YOUR INSTRUCTIONS:
Extract every line below, verbatim.

INPUT RECORDS:
:::::
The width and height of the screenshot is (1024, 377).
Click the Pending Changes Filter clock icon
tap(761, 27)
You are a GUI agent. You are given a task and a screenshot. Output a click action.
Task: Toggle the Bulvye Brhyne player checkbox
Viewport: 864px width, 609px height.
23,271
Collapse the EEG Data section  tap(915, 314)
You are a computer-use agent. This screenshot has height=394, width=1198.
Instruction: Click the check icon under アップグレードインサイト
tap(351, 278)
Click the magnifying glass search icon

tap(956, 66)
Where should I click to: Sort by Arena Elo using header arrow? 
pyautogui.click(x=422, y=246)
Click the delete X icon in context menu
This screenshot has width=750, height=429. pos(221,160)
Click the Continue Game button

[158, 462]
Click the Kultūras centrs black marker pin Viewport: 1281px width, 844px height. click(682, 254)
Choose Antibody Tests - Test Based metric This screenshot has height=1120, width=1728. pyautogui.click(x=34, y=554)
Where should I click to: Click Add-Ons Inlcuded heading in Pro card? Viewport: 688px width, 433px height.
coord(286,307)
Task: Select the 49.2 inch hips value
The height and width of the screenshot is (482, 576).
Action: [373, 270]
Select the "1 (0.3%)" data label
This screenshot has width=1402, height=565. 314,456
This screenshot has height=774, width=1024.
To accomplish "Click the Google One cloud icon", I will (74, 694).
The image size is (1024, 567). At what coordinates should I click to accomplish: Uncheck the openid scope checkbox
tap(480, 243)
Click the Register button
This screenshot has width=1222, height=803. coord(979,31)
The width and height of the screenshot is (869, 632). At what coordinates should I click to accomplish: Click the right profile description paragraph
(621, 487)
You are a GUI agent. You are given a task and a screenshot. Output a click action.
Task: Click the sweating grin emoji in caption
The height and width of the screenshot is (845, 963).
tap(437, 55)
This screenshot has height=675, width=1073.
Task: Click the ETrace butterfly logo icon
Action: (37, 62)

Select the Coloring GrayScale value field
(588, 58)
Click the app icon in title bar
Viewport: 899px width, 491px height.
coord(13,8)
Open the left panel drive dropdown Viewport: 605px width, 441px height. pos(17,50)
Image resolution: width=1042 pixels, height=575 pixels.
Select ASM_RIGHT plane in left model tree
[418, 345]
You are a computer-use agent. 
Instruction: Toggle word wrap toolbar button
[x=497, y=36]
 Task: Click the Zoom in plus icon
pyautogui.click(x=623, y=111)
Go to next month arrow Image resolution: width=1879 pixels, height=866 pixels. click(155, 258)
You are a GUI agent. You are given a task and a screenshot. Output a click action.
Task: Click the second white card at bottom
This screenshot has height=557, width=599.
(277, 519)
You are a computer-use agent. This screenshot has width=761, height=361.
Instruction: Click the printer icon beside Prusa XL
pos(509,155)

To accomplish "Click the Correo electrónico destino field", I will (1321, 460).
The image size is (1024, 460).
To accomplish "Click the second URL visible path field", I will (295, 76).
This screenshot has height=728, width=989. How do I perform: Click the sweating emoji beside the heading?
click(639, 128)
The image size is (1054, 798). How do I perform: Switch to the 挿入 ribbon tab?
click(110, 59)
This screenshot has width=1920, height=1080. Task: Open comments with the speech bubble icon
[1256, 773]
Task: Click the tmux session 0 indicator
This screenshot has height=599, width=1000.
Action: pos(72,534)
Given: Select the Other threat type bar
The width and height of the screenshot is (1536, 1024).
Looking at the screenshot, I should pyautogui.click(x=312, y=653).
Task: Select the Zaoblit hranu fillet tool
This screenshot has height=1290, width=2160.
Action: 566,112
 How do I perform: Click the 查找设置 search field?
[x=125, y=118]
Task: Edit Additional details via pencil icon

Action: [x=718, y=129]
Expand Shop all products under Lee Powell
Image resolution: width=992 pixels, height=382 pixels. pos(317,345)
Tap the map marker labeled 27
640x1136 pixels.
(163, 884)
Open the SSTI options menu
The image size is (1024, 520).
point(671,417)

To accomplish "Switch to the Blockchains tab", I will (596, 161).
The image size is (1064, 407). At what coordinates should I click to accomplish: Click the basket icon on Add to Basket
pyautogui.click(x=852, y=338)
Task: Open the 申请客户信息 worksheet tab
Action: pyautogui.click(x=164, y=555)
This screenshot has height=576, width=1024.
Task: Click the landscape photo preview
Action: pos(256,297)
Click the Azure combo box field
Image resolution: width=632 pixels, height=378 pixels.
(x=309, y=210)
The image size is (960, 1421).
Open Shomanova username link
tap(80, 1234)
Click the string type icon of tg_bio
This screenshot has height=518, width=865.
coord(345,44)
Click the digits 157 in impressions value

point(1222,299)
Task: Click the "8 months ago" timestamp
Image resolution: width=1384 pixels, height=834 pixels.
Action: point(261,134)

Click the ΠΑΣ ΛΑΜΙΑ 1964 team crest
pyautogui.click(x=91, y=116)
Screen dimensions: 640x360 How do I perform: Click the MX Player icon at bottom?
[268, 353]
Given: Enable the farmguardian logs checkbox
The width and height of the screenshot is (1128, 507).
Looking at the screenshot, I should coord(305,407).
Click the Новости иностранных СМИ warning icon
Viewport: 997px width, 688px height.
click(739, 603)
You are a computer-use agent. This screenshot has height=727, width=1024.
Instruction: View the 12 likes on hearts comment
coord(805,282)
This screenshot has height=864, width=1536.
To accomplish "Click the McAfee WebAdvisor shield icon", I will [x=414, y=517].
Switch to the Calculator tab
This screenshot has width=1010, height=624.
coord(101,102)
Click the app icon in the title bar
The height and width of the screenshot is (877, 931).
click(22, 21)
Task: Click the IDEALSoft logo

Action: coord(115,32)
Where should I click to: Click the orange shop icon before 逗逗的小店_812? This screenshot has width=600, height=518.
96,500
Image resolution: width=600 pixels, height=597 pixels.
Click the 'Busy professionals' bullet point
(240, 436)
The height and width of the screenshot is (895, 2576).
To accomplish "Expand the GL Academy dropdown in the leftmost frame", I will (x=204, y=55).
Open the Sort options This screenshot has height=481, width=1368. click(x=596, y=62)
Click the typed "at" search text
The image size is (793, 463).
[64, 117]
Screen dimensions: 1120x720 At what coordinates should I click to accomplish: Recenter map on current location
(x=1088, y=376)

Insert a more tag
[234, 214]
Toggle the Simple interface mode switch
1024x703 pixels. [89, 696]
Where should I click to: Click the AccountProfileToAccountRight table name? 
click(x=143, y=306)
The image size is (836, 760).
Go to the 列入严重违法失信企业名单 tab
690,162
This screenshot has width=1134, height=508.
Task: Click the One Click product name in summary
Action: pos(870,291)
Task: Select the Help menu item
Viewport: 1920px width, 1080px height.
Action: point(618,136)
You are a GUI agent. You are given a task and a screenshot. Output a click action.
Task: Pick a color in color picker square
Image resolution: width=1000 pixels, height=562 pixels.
:::::
WRITTEN SOLUTION:
The width and height of the screenshot is (1024, 377).
Click the Pending Changes Filter clock icon
tap(761, 27)
You are a GUI agent. You are given a task and a screenshot. Output a click action.
Task: Toggle the Bulvye Brhyne player checkbox
Viewport: 864px width, 609px height.
23,271
Collapse the EEG Data section  tap(915, 314)
You are a computer-use agent. This screenshot has height=394, width=1198.
Instruction: Click the check icon under アップグレードインサイト
tap(351, 278)
Click the magnifying glass search icon

tap(956, 66)
Where should I click to: Sort by Arena Elo using header arrow? 
pyautogui.click(x=422, y=246)
Click the delete X icon in context menu
This screenshot has width=750, height=429. pos(221,160)
Click the Continue Game button

[158, 462]
Click the Kultūras centrs black marker pin Viewport: 1281px width, 844px height. click(682, 254)
Choose Antibody Tests - Test Based metric This screenshot has height=1120, width=1728. pyautogui.click(x=34, y=554)
Where should I click to: Click Add-Ons Inlcuded heading in Pro card? Viewport: 688px width, 433px height.
coord(286,307)
Task: Select the 49.2 inch hips value
The height and width of the screenshot is (482, 576).
Action: [373, 270]
Select the "1 (0.3%)" data label
This screenshot has width=1402, height=565. 314,456
This screenshot has height=774, width=1024.
To accomplish "Click the Google One cloud icon", I will (74, 694).
The image size is (1024, 567). At what coordinates should I click to accomplish: Uncheck the openid scope checkbox
tap(480, 243)
Click the Register button
This screenshot has width=1222, height=803. coord(979,31)
The width and height of the screenshot is (869, 632). At what coordinates should I click to accomplish: Click the right profile description paragraph
(621, 487)
You are a GUI agent. You are given a task and a screenshot. Output a click action.
Task: Click the sweating grin emoji in caption
The height and width of the screenshot is (845, 963).
tap(437, 55)
This screenshot has height=675, width=1073.
Task: Click the ETrace butterfly logo icon
Action: (37, 62)

Select the Coloring GrayScale value field
(588, 58)
Click the app icon in title bar
Viewport: 899px width, 491px height.
coord(13,8)
Open the left panel drive dropdown Viewport: 605px width, 441px height. pos(17,50)
Image resolution: width=1042 pixels, height=575 pixels.
Select ASM_RIGHT plane in left model tree
[418, 345]
You are a computer-use agent. 
Instruction: Toggle word wrap toolbar button
[x=497, y=36]
 Task: Click the Zoom in plus icon
pyautogui.click(x=623, y=111)
Go to next month arrow Image resolution: width=1879 pixels, height=866 pixels. click(155, 258)
You are a GUI agent. You are given a task and a screenshot. Output a click action.
Task: Click the second white card at bottom
This screenshot has height=557, width=599.
(277, 519)
You are a computer-use agent. This screenshot has width=761, height=361.
Instruction: Click the printer icon beside Prusa XL
pos(509,155)

To accomplish "Click the Correo electrónico destino field", I will (1321, 460).
The image size is (1024, 460).
To accomplish "Click the second URL visible path field", I will (295, 76).
This screenshot has height=728, width=989. How do I perform: Click the sweating emoji beside the heading?
click(639, 128)
The image size is (1054, 798). How do I perform: Switch to the 挿入 ribbon tab?
click(110, 59)
This screenshot has width=1920, height=1080. Task: Open comments with the speech bubble icon
[1256, 773]
Task: Click the tmux session 0 indicator
This screenshot has height=599, width=1000.
Action: pos(72,534)
Given: Select the Other threat type bar
The width and height of the screenshot is (1536, 1024).
Looking at the screenshot, I should pyautogui.click(x=312, y=653).
Task: Select the Zaoblit hranu fillet tool
This screenshot has height=1290, width=2160.
Action: 566,112
 How do I perform: Click the 查找设置 search field?
[x=125, y=118]
Task: Edit Additional details via pencil icon

Action: [x=718, y=129]
Expand Shop all products under Lee Powell
Image resolution: width=992 pixels, height=382 pixels. pos(317,345)
Tap the map marker labeled 27
640x1136 pixels.
(163, 884)
Open the SSTI options menu
The image size is (1024, 520).
point(671,417)

To accomplish "Switch to the Blockchains tab", I will (596, 161).
The image size is (1064, 407). At what coordinates should I click to accomplish: Click the basket icon on Add to Basket
pyautogui.click(x=852, y=338)
Task: Open the 申请客户信息 worksheet tab
Action: pyautogui.click(x=164, y=555)
This screenshot has height=576, width=1024.
Task: Click the landscape photo preview
Action: pos(256,297)
Click the Azure combo box field
Image resolution: width=632 pixels, height=378 pixels.
(x=309, y=210)
The image size is (960, 1421).
Open Shomanova username link
tap(80, 1234)
Click the string type icon of tg_bio
This screenshot has height=518, width=865.
coord(345,44)
Click the digits 157 in impressions value

point(1222,299)
Task: Click the "8 months ago" timestamp
Image resolution: width=1384 pixels, height=834 pixels.
Action: point(261,134)

Click the ΠΑΣ ΛΑΜΙΑ 1964 team crest
pyautogui.click(x=91, y=116)
Screen dimensions: 640x360 How do I perform: Click the MX Player icon at bottom?
[268, 353]
Given: Enable the farmguardian logs checkbox
The width and height of the screenshot is (1128, 507).
Looking at the screenshot, I should coord(305,407).
Click the Новости иностранных СМИ warning icon
Viewport: 997px width, 688px height.
click(739, 603)
You are a computer-use agent. This screenshot has height=727, width=1024.
Instruction: View the 12 likes on hearts comment
coord(805,282)
This screenshot has height=864, width=1536.
To accomplish "Click the McAfee WebAdvisor shield icon", I will [x=414, y=517].
Switch to the Calculator tab
This screenshot has width=1010, height=624.
coord(101,102)
Click the app icon in the title bar
The height and width of the screenshot is (877, 931).
click(22, 21)
Task: Click the IDEALSoft logo

Action: coord(115,32)
Where should I click to: Click the orange shop icon before 逗逗的小店_812? This screenshot has width=600, height=518.
96,500
Image resolution: width=600 pixels, height=597 pixels.
Click the 'Busy professionals' bullet point
(240, 436)
The height and width of the screenshot is (895, 2576).
To accomplish "Expand the GL Academy dropdown in the leftmost frame", I will (x=204, y=55).
Open the Sort options This screenshot has height=481, width=1368. click(x=596, y=62)
Click the typed "at" search text
The image size is (793, 463).
[64, 117]
Screen dimensions: 1120x720 At what coordinates should I click to accomplish: Recenter map on current location
(x=1088, y=376)

Insert a more tag
[234, 214]
Toggle the Simple interface mode switch
1024x703 pixels. [89, 696]
Where should I click to: Click the AccountProfileToAccountRight table name? 
click(x=143, y=306)
The image size is (836, 760).
Go to the 列入严重违法失信企业名单 tab
690,162
This screenshot has width=1134, height=508.
Task: Click the One Click product name in summary
Action: pos(870,291)
Task: Select the Help menu item
Viewport: 1920px width, 1080px height.
Action: point(618,136)
You are a GUI agent. You are given a task and a screenshot. Output a click action.
Task: Pick a color in color picker square
Image resolution: width=1000 pixels, height=562 pixels.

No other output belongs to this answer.